これらの事より、「介護福祉施設の従事者は喫煙をすべきではない」という意識に於いて、 喫煙歴、喫煙への寛容度(KTSND)が寄与していた

考 察

今回の調査で、介護福祉施設の喫煙率は全国平均と比べて、どの年代も高い傾向にあり、特に女性の喫煙率の高いことと、どの年代も介護職の喫煙率が全国平均よりも高いことが認められた。また、年齢間、性別間、職種間での有意差は認められた。今回の調査ではその原因については言及をしないが、各職種共に高く、特に管理職、リハ職(機能訓練指導員を含む)、介護職、看護職、事務職 などが全国平均よりも高値が特徴的にあることは、世間一般的に医療機関、学校、公共機関や会社オフィスの禁煙化も進み、管理職・事務職・医療従事者の喫煙は減少傾向にあると思われる中、介護福祉施設の特徴を現わしているとも言える。

また、介護施設の喫煙の意識調査では、職種間、性別間、年齢間での有意差は認められず、喫煙歴とKTSND(寛容度)で有意差がみられた。このことは、職種全般、各年代、性別とも全体的な喫煙率が高いため、喫煙の意識に影響が表れなかったと思われる。

しかし、先行研究でも、喫煙者の喫煙に対する寛容度は高く、非喫煙者の喫煙寛容度と有意差があるとの報告がある。今般の調査でも同様の結果として非喫煙者との寛容度に有意差があり、さらに過去に喫煙があり現在非喫煙の人との喫煙寛容度にも有意差があることは、喫煙者にとって、介護福祉施設は喫煙者が多いからとすることは、喫煙を自己肯定していると自覚する必要と思われる。

さらに、年齢別では20歳代の喫煙率が全国平均よりも高いことは、この傾向が持続するならば、将来的に介護施設全体の喫煙率を押し上げていくことになり、どこかの年代で喫煙に歯止めをかける必要もあるかもしれない。さらに、介護福祉施設での社会的役割の上で、20歳未満の喫煙も存在する事の自覚と是正は必要であろう。

本調査は、喫煙を肯定することが目的でも、禁煙を推奨することが目的でもない。
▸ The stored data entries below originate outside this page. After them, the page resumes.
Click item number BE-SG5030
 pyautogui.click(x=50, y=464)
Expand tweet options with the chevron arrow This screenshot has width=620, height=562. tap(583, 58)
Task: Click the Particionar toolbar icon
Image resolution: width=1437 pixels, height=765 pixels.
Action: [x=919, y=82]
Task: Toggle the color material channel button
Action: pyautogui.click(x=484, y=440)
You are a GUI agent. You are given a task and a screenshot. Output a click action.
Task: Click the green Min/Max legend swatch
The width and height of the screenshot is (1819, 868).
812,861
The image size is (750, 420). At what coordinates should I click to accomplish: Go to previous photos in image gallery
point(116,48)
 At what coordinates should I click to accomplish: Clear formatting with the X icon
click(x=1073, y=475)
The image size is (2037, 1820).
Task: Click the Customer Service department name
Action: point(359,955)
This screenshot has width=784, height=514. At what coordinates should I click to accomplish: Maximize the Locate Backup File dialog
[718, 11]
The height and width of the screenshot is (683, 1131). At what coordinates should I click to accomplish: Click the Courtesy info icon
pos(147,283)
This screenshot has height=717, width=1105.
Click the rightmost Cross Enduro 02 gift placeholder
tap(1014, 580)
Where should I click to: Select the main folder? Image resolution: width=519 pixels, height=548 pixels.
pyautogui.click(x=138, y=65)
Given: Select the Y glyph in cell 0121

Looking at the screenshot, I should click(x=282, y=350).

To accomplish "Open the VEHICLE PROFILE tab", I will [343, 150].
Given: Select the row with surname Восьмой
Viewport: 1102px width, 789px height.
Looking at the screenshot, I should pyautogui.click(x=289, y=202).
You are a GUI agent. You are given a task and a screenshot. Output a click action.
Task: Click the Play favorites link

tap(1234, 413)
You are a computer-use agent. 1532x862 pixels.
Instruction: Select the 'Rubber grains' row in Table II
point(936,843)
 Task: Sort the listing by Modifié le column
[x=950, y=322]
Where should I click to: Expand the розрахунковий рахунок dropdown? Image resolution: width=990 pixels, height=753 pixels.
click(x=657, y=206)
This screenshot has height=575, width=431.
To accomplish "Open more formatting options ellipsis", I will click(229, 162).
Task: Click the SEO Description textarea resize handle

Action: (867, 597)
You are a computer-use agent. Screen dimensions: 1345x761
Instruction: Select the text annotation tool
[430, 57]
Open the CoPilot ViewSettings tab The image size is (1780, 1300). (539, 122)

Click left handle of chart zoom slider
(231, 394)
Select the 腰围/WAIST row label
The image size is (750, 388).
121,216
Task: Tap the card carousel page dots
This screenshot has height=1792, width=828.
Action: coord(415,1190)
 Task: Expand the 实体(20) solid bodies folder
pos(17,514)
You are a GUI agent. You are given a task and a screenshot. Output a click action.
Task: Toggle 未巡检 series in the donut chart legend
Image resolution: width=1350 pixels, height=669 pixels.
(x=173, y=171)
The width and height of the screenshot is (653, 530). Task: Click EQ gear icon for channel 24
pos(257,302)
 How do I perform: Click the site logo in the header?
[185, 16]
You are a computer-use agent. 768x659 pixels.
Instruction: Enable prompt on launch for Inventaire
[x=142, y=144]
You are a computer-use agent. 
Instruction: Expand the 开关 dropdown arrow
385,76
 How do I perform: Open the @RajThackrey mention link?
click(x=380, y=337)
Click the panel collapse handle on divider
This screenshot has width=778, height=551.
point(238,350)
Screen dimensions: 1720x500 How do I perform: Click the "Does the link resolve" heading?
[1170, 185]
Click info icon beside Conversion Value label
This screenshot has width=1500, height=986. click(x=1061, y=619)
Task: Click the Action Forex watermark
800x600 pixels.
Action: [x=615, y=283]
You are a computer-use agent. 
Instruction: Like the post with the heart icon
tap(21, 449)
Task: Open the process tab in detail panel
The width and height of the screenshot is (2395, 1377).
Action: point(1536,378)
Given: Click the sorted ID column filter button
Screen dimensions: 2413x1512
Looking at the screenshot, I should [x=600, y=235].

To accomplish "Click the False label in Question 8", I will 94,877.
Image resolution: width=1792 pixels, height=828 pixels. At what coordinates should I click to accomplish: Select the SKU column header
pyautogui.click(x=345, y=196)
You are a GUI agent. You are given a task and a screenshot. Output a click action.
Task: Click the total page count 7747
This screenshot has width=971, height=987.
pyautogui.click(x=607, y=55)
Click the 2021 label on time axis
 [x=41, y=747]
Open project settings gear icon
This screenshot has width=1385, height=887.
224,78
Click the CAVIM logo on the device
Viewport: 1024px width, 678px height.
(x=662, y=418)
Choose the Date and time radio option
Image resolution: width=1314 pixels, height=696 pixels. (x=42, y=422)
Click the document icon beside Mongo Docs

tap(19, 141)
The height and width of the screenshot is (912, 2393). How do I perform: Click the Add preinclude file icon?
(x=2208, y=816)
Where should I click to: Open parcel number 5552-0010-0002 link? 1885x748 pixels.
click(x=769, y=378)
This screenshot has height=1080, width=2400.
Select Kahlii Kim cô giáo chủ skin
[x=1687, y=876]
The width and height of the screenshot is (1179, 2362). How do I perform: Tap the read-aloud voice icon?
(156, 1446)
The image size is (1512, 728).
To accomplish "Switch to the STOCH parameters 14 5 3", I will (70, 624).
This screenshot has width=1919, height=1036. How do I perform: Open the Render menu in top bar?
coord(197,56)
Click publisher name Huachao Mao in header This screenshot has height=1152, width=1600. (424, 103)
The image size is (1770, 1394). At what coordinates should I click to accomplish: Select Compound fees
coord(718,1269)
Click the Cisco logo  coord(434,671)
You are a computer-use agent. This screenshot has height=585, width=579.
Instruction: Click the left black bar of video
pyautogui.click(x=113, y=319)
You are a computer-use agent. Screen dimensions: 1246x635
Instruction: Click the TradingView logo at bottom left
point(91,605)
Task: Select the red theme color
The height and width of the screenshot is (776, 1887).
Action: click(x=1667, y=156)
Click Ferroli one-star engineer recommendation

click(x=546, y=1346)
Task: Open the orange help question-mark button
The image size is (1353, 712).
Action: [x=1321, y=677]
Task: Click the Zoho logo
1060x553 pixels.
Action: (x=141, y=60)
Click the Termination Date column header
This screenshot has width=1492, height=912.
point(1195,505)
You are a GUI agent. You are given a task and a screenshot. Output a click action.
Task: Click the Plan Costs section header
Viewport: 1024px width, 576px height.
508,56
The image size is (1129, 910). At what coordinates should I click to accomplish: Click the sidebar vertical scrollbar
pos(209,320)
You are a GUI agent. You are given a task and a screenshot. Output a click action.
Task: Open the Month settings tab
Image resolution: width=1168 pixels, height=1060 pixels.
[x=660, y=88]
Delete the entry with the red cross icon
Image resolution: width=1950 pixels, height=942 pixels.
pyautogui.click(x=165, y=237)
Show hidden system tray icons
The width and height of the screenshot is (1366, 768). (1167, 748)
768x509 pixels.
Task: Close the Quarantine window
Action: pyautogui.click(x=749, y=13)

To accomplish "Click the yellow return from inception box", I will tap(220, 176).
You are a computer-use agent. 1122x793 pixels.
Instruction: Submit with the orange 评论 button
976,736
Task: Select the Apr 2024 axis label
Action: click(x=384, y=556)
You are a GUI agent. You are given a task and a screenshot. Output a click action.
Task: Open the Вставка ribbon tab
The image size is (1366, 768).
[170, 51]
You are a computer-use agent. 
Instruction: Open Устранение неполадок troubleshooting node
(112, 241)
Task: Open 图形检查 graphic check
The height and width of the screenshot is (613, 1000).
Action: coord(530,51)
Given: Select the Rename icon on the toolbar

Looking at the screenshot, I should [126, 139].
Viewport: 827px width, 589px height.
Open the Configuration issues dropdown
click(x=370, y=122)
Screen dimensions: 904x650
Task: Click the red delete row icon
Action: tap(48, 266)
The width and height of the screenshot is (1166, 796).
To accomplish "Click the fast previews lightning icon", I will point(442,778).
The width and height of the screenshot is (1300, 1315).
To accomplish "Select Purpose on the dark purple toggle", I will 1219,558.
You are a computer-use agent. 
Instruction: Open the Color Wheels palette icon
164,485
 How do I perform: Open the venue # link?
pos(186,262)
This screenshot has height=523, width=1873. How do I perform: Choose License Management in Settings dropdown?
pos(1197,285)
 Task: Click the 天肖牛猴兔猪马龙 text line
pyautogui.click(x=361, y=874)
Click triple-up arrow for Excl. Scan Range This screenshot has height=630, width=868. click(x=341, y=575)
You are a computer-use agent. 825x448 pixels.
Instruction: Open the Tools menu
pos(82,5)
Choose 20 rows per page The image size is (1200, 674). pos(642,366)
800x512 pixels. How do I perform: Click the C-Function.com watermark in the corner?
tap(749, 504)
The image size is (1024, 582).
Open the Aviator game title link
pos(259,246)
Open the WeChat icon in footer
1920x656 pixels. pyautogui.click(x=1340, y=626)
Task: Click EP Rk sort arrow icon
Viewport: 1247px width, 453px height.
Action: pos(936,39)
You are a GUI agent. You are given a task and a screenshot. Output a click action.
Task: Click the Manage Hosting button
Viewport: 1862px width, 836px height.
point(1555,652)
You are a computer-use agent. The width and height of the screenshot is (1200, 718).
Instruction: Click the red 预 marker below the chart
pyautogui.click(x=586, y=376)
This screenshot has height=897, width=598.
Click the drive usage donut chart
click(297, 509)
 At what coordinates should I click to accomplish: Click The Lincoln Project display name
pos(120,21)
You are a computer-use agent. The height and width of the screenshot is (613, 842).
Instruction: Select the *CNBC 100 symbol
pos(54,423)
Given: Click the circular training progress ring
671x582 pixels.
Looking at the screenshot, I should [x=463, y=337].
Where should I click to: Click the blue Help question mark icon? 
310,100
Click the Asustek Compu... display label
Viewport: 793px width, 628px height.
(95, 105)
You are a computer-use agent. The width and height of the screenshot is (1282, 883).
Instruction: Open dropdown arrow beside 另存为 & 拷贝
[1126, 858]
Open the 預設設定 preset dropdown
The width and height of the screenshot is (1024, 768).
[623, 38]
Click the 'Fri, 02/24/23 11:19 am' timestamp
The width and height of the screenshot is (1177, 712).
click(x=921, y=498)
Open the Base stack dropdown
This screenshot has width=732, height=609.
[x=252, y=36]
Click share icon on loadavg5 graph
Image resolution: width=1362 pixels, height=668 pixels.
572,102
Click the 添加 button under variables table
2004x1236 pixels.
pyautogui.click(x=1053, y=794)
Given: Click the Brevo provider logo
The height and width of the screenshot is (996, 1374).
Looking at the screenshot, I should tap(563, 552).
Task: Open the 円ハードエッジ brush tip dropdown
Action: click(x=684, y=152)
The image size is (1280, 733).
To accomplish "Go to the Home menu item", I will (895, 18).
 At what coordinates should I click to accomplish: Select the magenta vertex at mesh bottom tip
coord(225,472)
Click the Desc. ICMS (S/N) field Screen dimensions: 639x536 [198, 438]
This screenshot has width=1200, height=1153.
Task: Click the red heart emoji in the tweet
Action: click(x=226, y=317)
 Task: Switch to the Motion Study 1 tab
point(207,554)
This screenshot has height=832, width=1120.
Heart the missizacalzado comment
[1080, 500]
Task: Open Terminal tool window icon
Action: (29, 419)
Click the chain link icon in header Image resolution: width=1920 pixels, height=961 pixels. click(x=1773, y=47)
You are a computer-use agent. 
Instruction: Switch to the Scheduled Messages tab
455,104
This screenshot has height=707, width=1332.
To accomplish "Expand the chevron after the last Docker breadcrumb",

あくまで、現在の湖山医療福祉グループの喫煙の状況を浮き彫りにするためであり、この先の喫煙の原因の掘り下げや対策、喫煙・禁煙施策は各法人・各施設での展開をお願いしたい。

今後は、今般分析対象外であったアンケート調査の調査項目に対しての追加の報告をしたいと考える。

結 語

湖山医療福祉グループの職員を対象に喫煙状況と喫煙意識を検証した。

今回の調査では、どの年代どの職種でも喫煙率は高い傾向にあり、この母集団での職種間、性別間、年齢別間、職種間での有意差は認めたが、喫煙の意識では喫煙歴とKTSND(寛容度)のみ有意差が認められ、性別、年齢群、職種では有意な差はなかった。